Mr. Venturi is often credited with launching the Postmodernist movement in architecture, which sought to bring back references to traditional architecture, like columns and arches. While his buildings incorporated plenty of oversize, almost cartoonish, classical elements, he hated being labeled a postmodernist, said William Whitaker, who runs Penn's Architectural Archive. He preferred to think of himself as a "mannerist" who "enriched the Modernist mission" by adding signs and symbols.
Not everyone bought that explanation, and Mr. Venturi was frequently blamed for leading architecture down a kitschy path that resulted in strip malls with pediments and columns. The writer Tom Wolfe complained that Mr. Venturi pretended to be a populist but was actually an elitist.
After completing an undergraduate and a master's degree at Princeton, Mr.

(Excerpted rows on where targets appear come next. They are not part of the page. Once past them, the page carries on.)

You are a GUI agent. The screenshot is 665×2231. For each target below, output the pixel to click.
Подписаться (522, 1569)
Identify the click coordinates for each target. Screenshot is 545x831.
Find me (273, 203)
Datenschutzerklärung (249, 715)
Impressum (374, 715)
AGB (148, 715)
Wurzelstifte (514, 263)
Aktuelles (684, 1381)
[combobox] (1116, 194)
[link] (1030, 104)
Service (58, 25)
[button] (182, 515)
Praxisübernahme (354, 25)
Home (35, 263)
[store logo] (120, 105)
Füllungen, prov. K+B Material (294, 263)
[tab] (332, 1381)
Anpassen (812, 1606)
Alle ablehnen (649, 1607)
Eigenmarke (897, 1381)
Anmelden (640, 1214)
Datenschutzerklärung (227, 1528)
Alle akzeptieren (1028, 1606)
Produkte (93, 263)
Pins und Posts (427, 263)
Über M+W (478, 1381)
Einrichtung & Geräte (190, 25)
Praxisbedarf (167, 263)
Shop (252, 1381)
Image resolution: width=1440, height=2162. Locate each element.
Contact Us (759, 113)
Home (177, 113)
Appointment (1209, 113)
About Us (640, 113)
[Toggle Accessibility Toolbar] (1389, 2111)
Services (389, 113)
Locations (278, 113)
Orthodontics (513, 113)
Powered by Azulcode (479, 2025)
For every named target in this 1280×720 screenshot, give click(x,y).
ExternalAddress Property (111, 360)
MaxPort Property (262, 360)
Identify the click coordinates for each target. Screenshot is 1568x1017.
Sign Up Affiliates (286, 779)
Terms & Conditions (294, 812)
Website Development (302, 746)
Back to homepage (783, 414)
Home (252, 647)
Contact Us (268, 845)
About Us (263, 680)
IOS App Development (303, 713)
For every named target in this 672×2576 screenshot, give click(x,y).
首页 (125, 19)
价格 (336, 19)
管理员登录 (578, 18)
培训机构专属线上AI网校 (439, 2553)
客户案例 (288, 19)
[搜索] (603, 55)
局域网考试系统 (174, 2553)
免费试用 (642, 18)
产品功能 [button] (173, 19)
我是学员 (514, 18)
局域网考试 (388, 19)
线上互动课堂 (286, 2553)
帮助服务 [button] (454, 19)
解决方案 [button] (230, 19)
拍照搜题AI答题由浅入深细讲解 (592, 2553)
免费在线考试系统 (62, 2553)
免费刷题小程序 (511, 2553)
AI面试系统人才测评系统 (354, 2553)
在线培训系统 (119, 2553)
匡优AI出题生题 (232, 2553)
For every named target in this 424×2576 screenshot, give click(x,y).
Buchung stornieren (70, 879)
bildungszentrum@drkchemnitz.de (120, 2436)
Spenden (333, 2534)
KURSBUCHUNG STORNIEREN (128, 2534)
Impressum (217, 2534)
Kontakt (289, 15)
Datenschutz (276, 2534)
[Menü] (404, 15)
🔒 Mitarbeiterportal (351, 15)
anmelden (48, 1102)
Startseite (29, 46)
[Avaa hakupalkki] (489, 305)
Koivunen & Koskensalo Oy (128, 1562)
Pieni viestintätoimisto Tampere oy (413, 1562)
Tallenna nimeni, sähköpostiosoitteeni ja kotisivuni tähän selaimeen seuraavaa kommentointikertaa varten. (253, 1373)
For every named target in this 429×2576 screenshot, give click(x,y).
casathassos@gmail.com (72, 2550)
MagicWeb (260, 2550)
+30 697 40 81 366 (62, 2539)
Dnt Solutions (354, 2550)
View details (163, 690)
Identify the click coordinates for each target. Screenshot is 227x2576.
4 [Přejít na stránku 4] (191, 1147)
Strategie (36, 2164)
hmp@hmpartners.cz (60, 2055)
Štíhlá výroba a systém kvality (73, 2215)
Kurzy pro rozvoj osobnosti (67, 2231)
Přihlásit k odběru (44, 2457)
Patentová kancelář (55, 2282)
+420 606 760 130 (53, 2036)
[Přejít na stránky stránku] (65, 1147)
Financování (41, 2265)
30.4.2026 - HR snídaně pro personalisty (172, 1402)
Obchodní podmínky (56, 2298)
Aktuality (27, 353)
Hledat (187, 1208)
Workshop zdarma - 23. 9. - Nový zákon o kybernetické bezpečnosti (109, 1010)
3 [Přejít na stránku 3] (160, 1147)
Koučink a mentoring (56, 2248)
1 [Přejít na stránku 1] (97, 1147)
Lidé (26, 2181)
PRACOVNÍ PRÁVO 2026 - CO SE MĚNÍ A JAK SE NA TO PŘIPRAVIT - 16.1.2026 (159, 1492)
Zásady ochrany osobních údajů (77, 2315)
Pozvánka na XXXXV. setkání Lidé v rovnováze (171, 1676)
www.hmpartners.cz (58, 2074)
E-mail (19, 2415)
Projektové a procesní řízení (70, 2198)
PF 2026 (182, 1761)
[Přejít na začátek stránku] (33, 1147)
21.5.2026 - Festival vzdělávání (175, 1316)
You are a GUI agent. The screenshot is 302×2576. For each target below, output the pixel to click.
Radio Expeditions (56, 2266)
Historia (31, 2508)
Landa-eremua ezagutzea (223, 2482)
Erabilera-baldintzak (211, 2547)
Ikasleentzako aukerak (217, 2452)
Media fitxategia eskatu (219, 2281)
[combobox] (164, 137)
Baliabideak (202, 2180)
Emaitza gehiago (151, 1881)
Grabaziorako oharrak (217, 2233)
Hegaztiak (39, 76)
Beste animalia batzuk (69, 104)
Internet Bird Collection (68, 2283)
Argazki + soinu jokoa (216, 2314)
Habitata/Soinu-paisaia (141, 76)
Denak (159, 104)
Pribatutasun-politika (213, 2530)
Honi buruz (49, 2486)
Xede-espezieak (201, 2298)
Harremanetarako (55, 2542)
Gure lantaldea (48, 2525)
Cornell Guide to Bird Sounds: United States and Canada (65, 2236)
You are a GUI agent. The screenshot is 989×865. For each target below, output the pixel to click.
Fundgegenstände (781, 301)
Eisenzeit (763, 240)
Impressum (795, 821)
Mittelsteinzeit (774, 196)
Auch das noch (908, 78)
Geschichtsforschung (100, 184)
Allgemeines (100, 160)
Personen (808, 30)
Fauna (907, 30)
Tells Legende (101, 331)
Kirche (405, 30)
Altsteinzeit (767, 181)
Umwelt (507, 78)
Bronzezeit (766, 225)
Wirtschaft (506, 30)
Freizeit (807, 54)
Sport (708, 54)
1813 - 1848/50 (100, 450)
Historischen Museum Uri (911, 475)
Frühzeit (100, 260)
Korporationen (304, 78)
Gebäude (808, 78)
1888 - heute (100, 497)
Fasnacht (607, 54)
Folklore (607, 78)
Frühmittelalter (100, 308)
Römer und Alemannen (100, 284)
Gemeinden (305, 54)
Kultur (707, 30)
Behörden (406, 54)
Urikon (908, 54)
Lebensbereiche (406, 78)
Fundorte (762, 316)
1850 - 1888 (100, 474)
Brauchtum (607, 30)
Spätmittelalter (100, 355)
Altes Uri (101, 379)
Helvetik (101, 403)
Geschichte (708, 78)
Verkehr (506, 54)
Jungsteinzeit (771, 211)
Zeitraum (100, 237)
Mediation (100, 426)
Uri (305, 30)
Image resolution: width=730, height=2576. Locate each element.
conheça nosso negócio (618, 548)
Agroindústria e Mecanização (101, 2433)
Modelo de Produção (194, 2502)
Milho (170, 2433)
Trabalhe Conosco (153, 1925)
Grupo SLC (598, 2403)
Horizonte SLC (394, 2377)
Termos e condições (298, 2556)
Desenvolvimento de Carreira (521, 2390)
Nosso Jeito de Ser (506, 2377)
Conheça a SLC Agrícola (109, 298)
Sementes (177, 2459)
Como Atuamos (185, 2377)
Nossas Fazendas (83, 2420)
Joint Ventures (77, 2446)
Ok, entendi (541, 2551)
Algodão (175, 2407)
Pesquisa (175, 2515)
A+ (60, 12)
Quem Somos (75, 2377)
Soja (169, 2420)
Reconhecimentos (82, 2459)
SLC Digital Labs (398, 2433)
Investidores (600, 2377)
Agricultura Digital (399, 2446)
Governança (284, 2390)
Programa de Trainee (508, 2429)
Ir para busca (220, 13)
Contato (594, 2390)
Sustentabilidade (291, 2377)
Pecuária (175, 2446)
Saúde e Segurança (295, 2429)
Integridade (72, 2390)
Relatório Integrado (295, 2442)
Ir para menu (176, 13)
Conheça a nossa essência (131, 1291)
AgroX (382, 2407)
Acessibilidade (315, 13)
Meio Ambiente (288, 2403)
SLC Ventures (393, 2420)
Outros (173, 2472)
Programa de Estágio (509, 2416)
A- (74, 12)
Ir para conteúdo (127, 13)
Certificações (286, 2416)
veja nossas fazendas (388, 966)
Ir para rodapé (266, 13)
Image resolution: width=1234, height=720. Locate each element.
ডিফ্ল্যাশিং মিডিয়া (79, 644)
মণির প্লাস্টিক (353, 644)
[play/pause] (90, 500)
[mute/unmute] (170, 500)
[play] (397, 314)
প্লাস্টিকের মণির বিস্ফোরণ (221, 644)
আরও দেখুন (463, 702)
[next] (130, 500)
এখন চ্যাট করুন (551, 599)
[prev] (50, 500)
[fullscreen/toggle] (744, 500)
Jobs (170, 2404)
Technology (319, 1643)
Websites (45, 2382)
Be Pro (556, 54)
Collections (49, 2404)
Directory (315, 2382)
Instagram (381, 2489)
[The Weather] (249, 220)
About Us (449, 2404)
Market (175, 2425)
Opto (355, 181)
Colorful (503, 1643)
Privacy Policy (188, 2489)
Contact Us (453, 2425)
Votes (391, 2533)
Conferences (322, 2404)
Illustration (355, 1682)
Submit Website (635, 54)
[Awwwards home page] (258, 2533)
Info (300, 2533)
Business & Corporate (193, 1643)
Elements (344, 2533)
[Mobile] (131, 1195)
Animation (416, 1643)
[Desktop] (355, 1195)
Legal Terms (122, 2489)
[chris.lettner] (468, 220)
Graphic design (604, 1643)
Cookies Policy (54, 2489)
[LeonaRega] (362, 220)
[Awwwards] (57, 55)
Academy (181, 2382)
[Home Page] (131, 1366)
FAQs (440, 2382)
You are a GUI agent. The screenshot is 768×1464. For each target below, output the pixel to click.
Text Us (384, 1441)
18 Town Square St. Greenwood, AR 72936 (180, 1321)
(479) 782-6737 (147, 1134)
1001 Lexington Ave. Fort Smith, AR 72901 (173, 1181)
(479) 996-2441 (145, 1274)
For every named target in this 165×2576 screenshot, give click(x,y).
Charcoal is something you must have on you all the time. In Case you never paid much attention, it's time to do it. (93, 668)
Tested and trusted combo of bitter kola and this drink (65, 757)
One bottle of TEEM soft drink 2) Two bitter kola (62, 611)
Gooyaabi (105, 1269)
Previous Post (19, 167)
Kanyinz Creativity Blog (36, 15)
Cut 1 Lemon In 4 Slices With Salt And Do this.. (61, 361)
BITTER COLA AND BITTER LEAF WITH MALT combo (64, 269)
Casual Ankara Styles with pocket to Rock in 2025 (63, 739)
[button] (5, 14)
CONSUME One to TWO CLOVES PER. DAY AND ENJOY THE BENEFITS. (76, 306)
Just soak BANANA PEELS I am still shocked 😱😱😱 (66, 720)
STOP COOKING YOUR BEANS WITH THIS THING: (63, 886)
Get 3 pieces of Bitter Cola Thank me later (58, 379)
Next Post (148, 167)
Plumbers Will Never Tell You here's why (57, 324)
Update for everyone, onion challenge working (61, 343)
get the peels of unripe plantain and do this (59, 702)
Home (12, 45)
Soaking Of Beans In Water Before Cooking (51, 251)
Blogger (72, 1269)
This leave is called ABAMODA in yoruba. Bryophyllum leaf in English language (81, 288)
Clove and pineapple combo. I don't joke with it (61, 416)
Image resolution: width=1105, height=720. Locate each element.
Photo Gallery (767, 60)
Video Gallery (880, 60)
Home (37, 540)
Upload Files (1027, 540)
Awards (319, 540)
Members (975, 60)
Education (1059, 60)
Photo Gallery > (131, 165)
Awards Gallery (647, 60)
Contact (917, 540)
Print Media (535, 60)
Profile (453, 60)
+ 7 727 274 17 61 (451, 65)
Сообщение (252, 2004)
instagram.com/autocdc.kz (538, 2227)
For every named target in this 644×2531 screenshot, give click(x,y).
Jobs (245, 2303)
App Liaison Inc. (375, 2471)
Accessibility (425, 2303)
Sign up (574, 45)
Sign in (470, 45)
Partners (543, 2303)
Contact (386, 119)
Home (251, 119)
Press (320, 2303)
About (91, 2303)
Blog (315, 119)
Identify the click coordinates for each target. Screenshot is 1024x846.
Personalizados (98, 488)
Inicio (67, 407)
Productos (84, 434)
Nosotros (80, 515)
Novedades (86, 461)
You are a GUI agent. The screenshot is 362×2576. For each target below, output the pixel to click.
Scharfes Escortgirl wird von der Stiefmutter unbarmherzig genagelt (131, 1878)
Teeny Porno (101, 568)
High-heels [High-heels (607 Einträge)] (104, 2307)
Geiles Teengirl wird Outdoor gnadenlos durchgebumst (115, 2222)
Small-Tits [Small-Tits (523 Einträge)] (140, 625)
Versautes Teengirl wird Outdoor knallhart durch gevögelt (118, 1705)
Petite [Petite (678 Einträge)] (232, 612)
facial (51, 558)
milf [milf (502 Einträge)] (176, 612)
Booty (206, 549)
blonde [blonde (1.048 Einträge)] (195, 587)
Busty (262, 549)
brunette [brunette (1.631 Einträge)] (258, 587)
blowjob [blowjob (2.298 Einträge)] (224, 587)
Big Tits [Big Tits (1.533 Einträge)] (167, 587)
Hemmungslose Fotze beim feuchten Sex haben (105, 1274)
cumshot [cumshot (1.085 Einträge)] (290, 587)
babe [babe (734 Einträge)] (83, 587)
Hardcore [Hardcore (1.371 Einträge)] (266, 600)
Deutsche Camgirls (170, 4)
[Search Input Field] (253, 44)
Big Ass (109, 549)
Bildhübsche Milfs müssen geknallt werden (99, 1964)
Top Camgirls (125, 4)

Venturi went to work for the Modernist architect Eero Saarinen in Michigan. But after just two years, he returned home to help his ailing father run the produce business. Mr. Venturi continued to oversee the South Street store even after his architecture practice began to thrive.
He had been gaining notice for several small commercial projects when his mother asked him to design a house in Chestnut Hill. Completed in 1964, the Vanna Venturi House looked like something a child might draw but was actually filled with historical references and inside jokes. It split the architecture world, much as Mr. Venturi split its peaked facade with a deep cleft. But it made him famous. Featured on a U.S. postage stamp in 2005, it was listed on Philadelphia's historic register in 2016. It has become a pilgrimage site for students of architecture.
It is nearly impossible to separate Mr. Venturi's accomplishments from the work of Scott Brown. The two began collaborating in 1962, and many believe that it was Scott Brown who introduced him to the literary and artistic debates. They married in 1967 and worked side by side until they formally dissolved their firm in 2012.
Even so, it was Mr. Venturi who usually got all the credit. When he won the prestigious Pritzker Architecture Prize in 1991, Scott Brown was mentioned only in passing, leading to tension in their partnership. Only in recent years has their work been recognized as a true collaboration. In 2015, the American Institute of Architects awarded the couple its Gold Medal, partly in an attempt to redress past snubs of Scott Brown.
Mr. Venturi and Scott Brown came into their own when Philadelphia was a hotbed of architectural innovation. He formed a close friendship with Louis Kahn, another important 20th century architect, as well as George Howe, Oscar Stonorov, and Romaldo Giurgola.
Philadelphia, a city that is both innovative and resistant to change, is probably the only place in America that could have produced a figure like Mr. Venturi. His work combined the best aspects of his hometown to open up the world to a new way of seeing buildings.
He is survived by his wife and a son, Jim.
Services will be private, but a public memorial is being planned.